____ Source information
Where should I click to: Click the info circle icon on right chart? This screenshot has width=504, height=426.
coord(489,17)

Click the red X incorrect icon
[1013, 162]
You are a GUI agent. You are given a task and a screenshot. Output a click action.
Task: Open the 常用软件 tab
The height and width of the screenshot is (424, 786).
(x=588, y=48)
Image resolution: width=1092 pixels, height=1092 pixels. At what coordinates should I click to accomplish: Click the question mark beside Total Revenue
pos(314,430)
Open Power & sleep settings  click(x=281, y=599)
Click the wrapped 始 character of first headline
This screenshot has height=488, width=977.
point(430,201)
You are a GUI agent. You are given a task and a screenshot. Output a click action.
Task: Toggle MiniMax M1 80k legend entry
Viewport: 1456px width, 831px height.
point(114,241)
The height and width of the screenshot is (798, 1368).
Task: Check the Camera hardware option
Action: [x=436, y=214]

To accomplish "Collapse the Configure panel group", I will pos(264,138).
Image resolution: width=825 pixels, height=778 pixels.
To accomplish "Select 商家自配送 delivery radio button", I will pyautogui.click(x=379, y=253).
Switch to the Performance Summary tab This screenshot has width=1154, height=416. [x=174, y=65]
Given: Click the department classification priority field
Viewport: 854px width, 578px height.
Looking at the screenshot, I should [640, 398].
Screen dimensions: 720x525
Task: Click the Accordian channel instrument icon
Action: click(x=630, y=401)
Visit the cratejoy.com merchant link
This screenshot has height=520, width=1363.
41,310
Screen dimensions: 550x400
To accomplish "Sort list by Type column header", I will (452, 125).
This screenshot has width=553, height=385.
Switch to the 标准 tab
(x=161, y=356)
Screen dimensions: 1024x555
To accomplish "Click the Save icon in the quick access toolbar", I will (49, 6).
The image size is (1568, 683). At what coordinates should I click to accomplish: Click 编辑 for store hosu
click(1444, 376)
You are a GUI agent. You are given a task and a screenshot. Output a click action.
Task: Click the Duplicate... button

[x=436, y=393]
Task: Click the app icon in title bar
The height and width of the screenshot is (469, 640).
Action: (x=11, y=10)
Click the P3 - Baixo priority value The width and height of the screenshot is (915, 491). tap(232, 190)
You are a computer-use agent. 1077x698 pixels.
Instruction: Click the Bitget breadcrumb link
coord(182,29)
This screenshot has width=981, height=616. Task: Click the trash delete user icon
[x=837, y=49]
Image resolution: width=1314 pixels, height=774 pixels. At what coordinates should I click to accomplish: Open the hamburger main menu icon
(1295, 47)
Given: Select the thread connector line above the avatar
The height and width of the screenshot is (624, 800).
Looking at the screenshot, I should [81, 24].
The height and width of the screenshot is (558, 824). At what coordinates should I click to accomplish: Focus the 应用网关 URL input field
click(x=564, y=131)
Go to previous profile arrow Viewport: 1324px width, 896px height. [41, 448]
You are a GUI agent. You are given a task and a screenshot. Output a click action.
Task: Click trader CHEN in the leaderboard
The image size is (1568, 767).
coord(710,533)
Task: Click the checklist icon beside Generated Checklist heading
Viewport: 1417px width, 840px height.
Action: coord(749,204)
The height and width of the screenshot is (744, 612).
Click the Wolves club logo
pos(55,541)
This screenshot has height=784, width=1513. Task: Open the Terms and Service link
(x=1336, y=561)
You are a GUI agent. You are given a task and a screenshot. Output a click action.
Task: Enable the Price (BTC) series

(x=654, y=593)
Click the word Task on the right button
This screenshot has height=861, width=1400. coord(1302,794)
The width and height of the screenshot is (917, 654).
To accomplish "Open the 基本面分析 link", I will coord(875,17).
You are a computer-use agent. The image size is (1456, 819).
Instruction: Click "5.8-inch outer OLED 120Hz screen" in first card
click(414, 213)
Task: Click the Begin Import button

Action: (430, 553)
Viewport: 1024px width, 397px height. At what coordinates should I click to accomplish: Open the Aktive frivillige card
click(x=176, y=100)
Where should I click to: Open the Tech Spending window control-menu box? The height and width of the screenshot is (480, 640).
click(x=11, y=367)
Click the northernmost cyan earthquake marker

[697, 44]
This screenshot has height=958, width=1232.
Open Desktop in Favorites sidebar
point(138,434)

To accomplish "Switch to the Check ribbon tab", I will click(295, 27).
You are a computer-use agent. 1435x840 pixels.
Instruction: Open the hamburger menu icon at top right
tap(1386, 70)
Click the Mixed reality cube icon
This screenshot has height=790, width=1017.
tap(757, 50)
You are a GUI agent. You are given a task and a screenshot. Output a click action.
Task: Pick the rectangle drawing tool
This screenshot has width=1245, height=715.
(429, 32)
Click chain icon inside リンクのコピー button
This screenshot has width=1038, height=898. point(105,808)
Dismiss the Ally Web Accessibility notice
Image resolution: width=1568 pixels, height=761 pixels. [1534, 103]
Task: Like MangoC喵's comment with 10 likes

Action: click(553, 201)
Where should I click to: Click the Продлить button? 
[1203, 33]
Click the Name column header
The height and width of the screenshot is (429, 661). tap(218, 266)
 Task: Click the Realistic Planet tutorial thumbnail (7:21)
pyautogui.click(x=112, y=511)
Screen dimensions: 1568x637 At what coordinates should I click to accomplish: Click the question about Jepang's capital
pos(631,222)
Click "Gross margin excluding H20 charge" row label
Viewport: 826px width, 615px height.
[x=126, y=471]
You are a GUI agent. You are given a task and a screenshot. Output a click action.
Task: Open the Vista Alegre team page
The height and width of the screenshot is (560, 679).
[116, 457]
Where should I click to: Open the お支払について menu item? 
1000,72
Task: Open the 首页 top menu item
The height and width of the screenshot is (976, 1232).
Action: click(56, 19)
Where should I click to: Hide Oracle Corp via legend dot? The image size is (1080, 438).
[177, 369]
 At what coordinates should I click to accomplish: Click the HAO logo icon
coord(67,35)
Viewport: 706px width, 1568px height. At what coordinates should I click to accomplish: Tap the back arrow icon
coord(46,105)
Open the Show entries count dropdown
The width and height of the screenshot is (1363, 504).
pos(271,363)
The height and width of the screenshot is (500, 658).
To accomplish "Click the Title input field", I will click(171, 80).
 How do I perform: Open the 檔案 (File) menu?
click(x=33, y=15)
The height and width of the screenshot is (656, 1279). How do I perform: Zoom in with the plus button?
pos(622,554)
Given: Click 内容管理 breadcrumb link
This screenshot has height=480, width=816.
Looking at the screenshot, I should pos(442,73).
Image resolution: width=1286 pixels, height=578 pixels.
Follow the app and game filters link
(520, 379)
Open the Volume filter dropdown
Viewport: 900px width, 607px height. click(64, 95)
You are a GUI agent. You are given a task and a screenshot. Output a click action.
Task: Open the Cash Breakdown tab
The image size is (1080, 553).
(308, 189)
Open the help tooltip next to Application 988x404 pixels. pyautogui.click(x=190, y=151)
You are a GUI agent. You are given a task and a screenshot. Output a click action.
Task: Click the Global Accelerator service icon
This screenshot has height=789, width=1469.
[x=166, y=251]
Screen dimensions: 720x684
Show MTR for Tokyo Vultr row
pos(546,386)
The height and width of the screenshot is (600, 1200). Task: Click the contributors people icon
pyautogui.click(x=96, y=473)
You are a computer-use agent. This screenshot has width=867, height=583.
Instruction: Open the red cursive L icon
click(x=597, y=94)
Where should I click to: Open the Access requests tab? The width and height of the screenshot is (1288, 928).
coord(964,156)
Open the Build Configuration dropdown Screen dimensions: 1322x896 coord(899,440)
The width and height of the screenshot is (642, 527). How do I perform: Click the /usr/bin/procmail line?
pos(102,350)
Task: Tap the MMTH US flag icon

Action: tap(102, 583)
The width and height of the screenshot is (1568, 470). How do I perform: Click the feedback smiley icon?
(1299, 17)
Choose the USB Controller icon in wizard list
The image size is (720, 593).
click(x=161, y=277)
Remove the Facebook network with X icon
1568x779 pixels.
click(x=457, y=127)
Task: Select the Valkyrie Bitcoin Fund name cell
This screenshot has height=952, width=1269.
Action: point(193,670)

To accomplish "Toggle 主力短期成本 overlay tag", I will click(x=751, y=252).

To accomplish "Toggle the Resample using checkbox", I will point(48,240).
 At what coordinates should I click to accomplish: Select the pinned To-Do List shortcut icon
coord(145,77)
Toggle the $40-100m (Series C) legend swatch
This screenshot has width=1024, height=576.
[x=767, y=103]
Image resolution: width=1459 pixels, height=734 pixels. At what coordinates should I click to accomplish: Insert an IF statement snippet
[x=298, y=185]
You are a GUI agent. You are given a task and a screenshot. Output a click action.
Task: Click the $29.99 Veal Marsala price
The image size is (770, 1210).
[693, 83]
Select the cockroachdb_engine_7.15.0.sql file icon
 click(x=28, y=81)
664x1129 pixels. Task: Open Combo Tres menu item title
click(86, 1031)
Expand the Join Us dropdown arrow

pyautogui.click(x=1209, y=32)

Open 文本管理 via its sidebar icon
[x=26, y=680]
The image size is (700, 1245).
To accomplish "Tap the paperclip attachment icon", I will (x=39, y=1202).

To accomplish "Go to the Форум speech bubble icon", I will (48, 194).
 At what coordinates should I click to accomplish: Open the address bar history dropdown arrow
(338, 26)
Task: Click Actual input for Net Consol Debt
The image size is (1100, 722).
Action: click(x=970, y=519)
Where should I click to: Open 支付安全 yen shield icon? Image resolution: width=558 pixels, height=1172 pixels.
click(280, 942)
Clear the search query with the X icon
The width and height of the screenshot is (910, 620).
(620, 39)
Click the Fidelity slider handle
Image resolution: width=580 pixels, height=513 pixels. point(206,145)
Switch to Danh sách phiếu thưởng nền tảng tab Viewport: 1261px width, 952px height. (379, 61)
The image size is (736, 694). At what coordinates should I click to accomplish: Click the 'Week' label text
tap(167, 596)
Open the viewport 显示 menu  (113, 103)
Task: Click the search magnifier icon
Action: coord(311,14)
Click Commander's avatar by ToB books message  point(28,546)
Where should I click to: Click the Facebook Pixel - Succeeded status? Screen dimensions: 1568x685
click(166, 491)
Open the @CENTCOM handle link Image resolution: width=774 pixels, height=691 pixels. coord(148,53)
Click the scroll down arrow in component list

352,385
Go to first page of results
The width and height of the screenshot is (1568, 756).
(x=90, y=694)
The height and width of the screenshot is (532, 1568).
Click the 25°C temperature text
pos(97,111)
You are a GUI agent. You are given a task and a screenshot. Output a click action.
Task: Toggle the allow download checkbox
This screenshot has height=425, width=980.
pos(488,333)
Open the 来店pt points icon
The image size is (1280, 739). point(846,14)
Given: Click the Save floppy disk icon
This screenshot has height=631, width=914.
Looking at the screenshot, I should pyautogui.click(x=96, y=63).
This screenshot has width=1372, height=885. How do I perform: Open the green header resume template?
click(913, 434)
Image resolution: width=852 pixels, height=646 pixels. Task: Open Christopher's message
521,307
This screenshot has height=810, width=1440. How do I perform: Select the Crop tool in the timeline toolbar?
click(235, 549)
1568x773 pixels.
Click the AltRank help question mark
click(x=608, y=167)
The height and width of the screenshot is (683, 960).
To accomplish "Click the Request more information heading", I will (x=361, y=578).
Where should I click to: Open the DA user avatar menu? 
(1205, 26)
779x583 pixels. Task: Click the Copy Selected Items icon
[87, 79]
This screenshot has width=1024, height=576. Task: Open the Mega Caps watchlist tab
________
Go through the listing above and copy each line where the string "heading" appears.

Answer box:
Task: Click the checklist icon beside Generated Checklist heading
To accomplish "Click the Request more information heading", I will (x=361, y=578).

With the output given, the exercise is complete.